** What the exercise asks **
Copy the line containing "Close the New", then all lines after it up to and including the final line of the material, exactly and without additions.
—————
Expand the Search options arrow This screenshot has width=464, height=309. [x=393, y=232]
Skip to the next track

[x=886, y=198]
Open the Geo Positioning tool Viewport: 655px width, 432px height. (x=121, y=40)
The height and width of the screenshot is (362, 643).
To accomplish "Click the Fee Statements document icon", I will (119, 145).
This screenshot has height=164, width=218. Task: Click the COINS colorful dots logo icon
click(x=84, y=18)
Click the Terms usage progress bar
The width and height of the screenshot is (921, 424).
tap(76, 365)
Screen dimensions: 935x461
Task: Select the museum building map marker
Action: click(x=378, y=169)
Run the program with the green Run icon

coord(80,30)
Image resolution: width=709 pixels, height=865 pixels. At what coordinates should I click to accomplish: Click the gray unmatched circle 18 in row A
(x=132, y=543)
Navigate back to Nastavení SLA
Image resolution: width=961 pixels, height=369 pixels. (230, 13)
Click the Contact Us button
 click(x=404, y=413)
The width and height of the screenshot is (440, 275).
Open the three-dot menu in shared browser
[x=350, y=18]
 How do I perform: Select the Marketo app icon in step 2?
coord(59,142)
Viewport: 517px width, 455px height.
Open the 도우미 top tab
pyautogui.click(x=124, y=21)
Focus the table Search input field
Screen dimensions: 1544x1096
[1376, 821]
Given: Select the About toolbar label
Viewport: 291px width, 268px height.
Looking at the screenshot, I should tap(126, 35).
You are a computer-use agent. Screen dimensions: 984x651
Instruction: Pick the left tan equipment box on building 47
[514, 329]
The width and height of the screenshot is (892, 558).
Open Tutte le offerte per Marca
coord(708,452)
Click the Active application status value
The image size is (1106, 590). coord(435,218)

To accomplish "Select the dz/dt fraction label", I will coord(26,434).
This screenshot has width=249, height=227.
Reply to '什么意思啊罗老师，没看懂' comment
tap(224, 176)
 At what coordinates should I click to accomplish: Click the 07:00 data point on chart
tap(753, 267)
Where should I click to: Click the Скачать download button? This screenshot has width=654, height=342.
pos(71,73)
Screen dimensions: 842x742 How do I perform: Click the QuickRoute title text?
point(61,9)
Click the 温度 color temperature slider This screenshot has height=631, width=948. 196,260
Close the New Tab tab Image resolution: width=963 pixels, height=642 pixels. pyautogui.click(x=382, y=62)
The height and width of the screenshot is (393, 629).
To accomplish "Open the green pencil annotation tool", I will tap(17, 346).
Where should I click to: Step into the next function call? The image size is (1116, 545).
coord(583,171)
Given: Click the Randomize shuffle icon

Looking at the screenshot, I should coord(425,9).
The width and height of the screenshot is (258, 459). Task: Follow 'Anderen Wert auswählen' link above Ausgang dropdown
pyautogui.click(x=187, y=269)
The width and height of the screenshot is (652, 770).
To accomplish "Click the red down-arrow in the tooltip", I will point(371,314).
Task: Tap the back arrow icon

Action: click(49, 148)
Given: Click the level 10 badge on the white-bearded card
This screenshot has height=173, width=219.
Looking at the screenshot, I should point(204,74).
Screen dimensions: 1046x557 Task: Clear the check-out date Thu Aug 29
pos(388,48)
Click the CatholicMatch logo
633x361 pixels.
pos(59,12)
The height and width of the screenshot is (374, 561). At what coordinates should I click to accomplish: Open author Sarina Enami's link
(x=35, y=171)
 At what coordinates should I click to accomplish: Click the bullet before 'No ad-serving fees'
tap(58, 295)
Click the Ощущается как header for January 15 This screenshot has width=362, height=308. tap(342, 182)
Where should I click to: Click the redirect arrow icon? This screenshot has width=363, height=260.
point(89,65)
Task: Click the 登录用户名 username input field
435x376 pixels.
—————
** Response to this exercise **
Close the New Tab tab Image resolution: width=963 pixels, height=642 pixels. pyautogui.click(x=382, y=62)
The height and width of the screenshot is (393, 629).
To accomplish "Open the green pencil annotation tool", I will tap(17, 346).
Where should I click to: Step into the next function call? The image size is (1116, 545).
coord(583,171)
Given: Click the Randomize shuffle icon

Looking at the screenshot, I should coord(425,9).
The width and height of the screenshot is (258, 459). Task: Follow 'Anderen Wert auswählen' link above Ausgang dropdown
pyautogui.click(x=187, y=269)
The width and height of the screenshot is (652, 770).
To accomplish "Click the red down-arrow in the tooltip", I will point(371,314).
Task: Tap the back arrow icon

Action: click(49, 148)
Given: Click the level 10 badge on the white-bearded card
This screenshot has height=173, width=219.
Looking at the screenshot, I should point(204,74).
Screen dimensions: 1046x557 Task: Clear the check-out date Thu Aug 29
pos(388,48)
Click the CatholicMatch logo
633x361 pixels.
pos(59,12)
The height and width of the screenshot is (374, 561). At what coordinates should I click to accomplish: Open author Sarina Enami's link
(x=35, y=171)
 At what coordinates should I click to accomplish: Click the bullet before 'No ad-serving fees'
tap(58, 295)
Click the Ощущается как header for January 15 This screenshot has width=362, height=308. tap(342, 182)
Where should I click to: Click the redirect arrow icon? This screenshot has width=363, height=260.
point(89,65)
Task: Click the 登录用户名 username input field
435x376 pixels.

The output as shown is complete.